Bernanke’s Nobel win has typically divided opinion with some hailing him as a saviour of the US economy during the 2007-08 crisis and some slamming him for the current global economic mess. The detractors argue that it is Bernanke’s legacy of easy money policy that has led to the current volatility in global financial flows.

So is Bernanke a hero or a villain? The reality, as always, lies somewhere in between. Bernanke in the end had a job on hand, which he did to the best of his ability given the constraints. Economic policies always have consequences some of which are impossible to predict. To blame Bernanke for today’s mess is a tad unfair as the causes of today’s runaway inflation are very different.

“So is Bernanke a hero or a villain? The reality, as always, lies somewhere in between. Bernanke in the end had a job on hand, which he did to the best of his ability given the constraints. Economic policies always have consequences some of which are impossible to predict. To blame Bernanke for today’s mess is a tad unfair as the causes of today’s runaway inflation are very different.”

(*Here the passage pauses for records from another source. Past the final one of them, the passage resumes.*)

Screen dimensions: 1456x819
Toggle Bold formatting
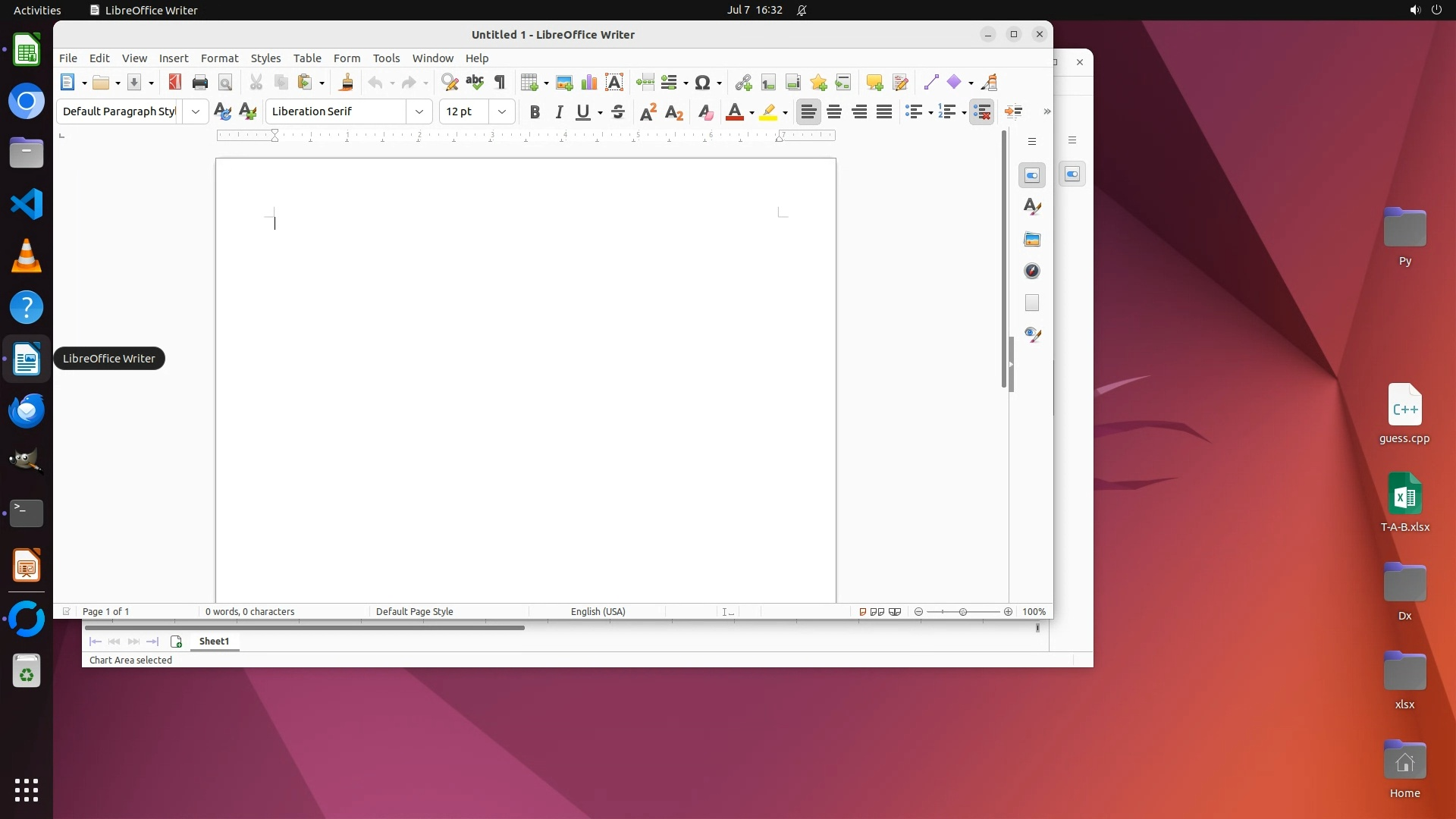(x=535, y=112)
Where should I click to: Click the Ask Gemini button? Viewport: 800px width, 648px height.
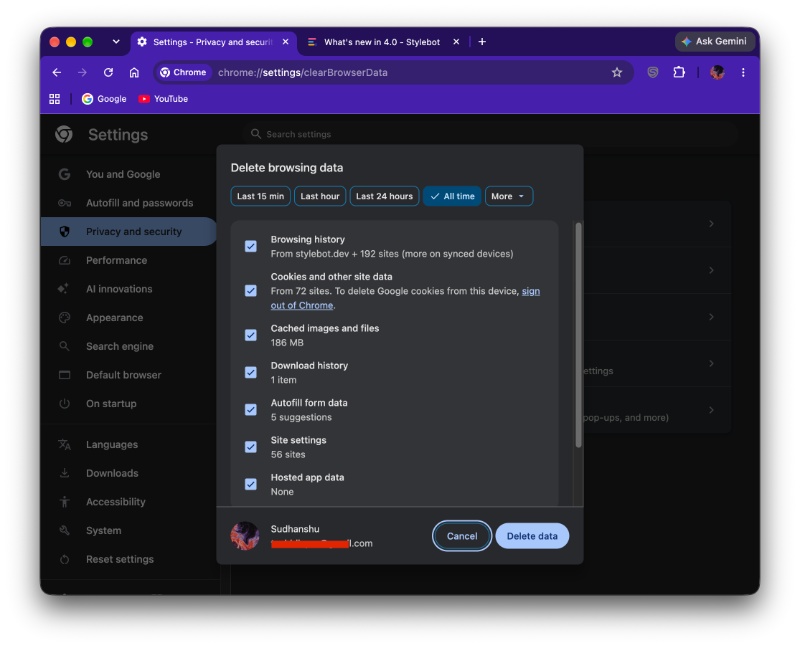coord(714,41)
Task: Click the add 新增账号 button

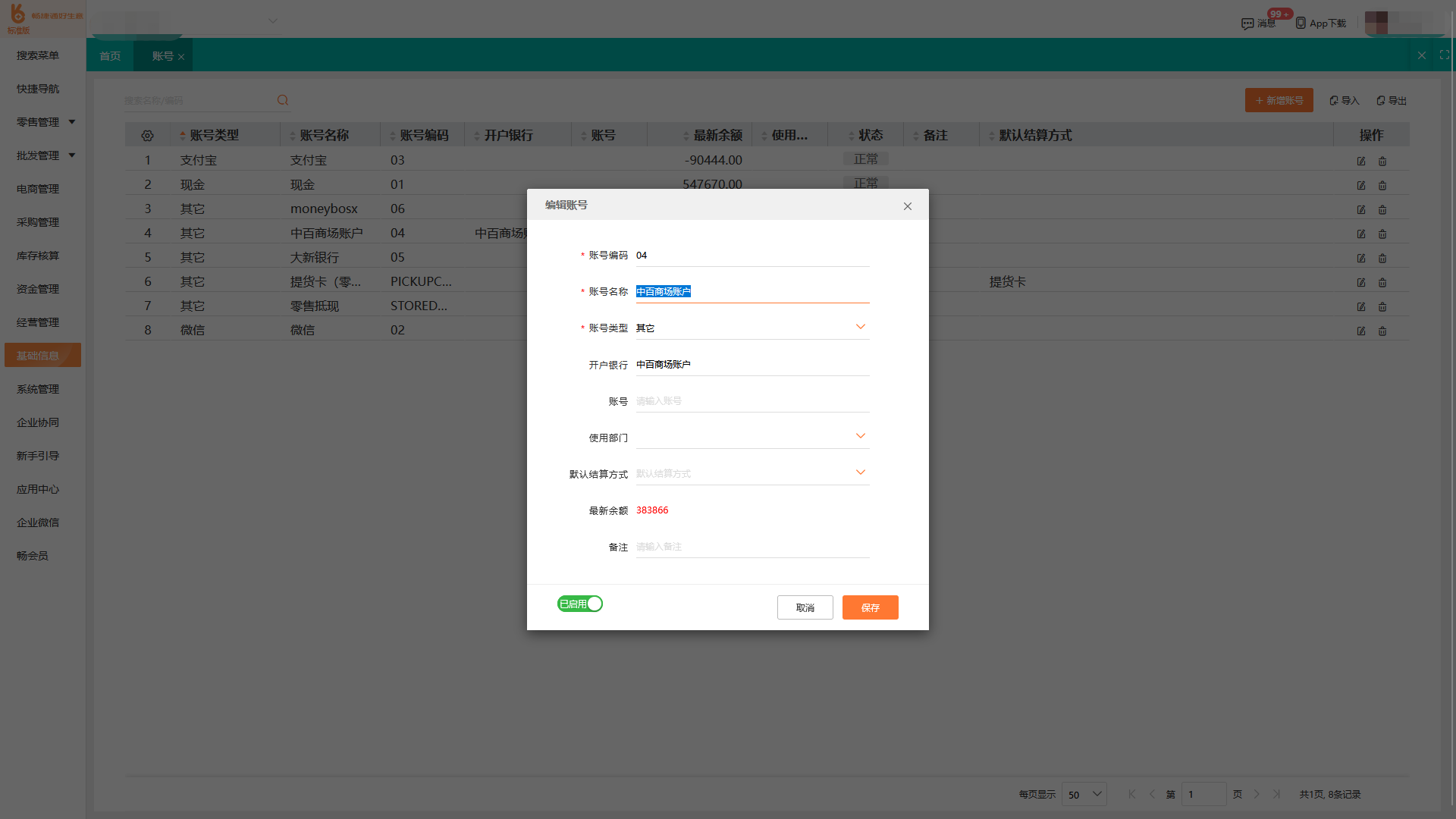Action: coord(1281,100)
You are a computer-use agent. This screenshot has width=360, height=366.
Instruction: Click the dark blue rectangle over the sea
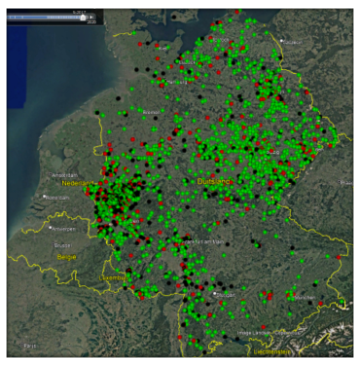pos(17,67)
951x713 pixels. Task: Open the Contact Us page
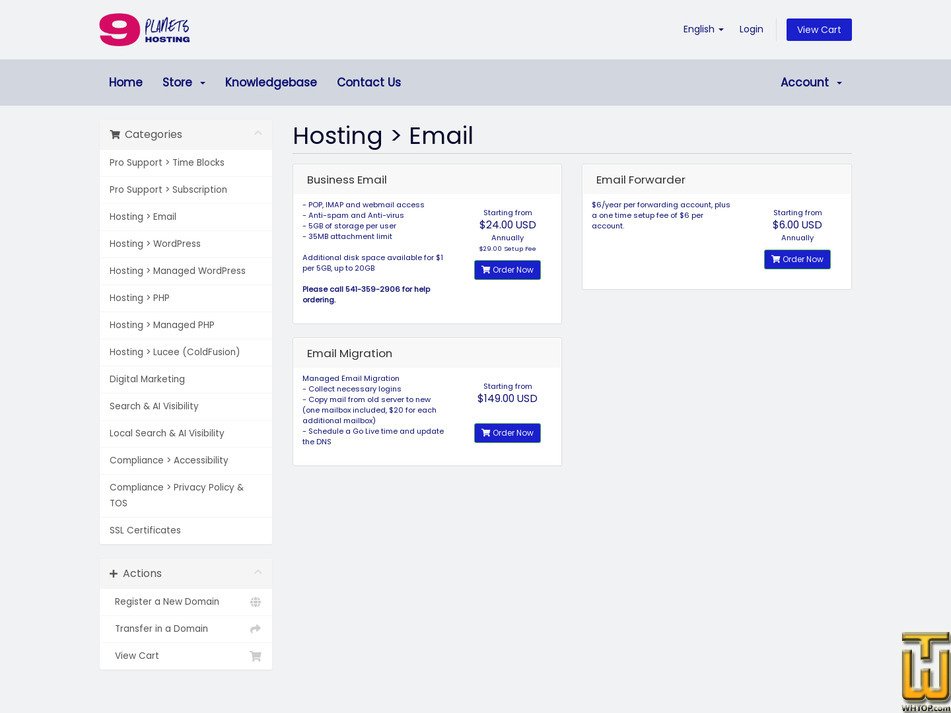[369, 82]
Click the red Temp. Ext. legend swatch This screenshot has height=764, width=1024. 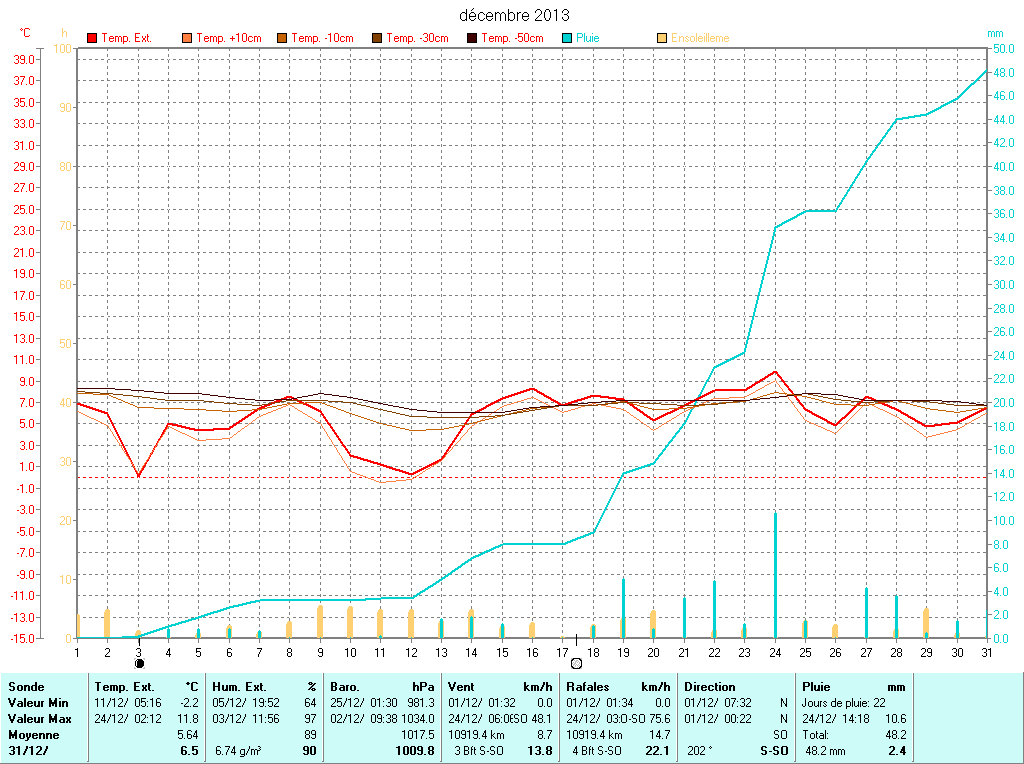pyautogui.click(x=93, y=38)
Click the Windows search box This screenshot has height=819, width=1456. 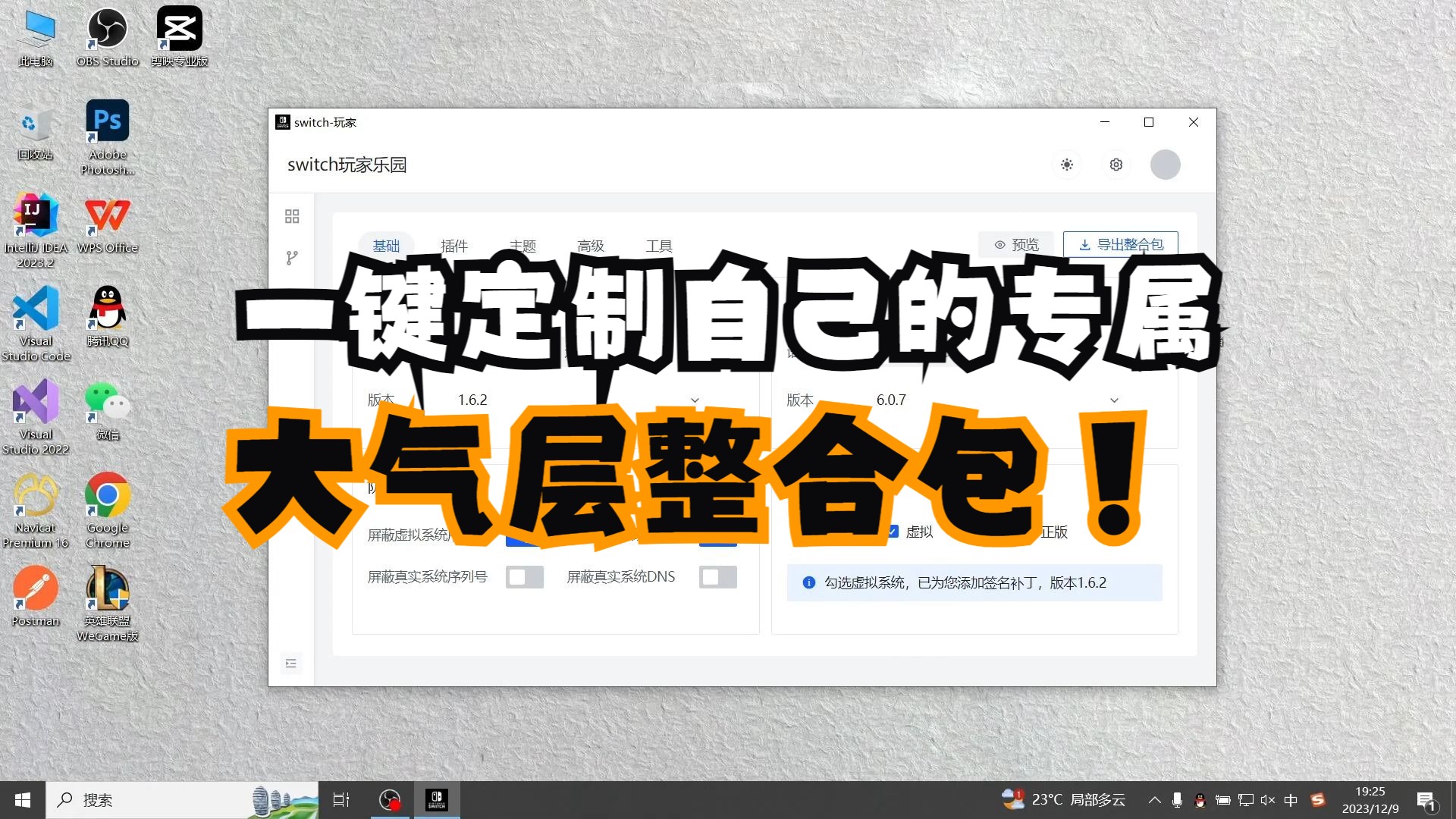pyautogui.click(x=152, y=800)
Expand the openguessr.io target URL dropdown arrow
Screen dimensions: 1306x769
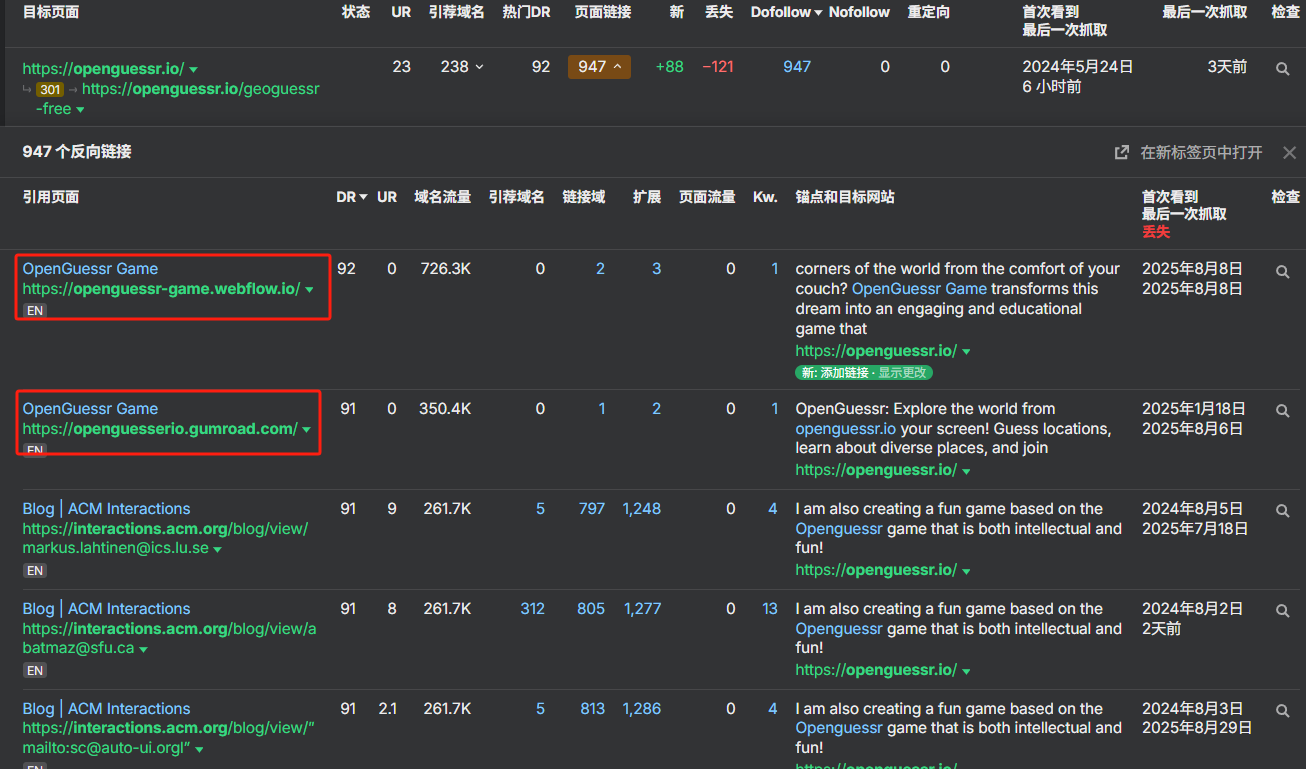point(193,70)
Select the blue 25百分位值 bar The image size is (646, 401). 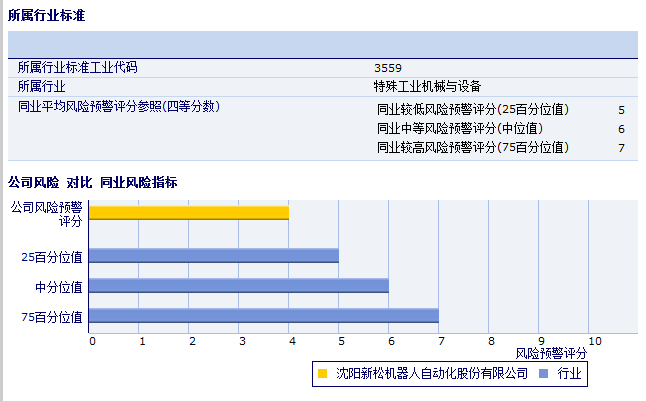pyautogui.click(x=214, y=256)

Bernanke’s detractors would be better off criticizing the reckless behaviour of the big US investment banks in the build up to the 2007-08 financial and the toxic financial products they unleashed on the market.

Musings on meritocracy

A speech that Bernanke gave to Princeton University graduates in 2013, which barely got any media attention, gives us a glimpse of his views on issues other than economics. In the speech, Bernanke debunked the fairness of meritocracy saying luck played a major role in the kind of opportunities one gets in life. So if you go to Princeton, it’s more because you were lucky enough to be born in the right family.

It’s interesting to see an establishment economist like Bernanke having a rather radical view on meritocracy. However, for having enjoyed such privilege, he also advised Princeton graduates to work towards the betterment of the world.

So did Bernanke deserve the Nobel? This could be debated till the cows come home.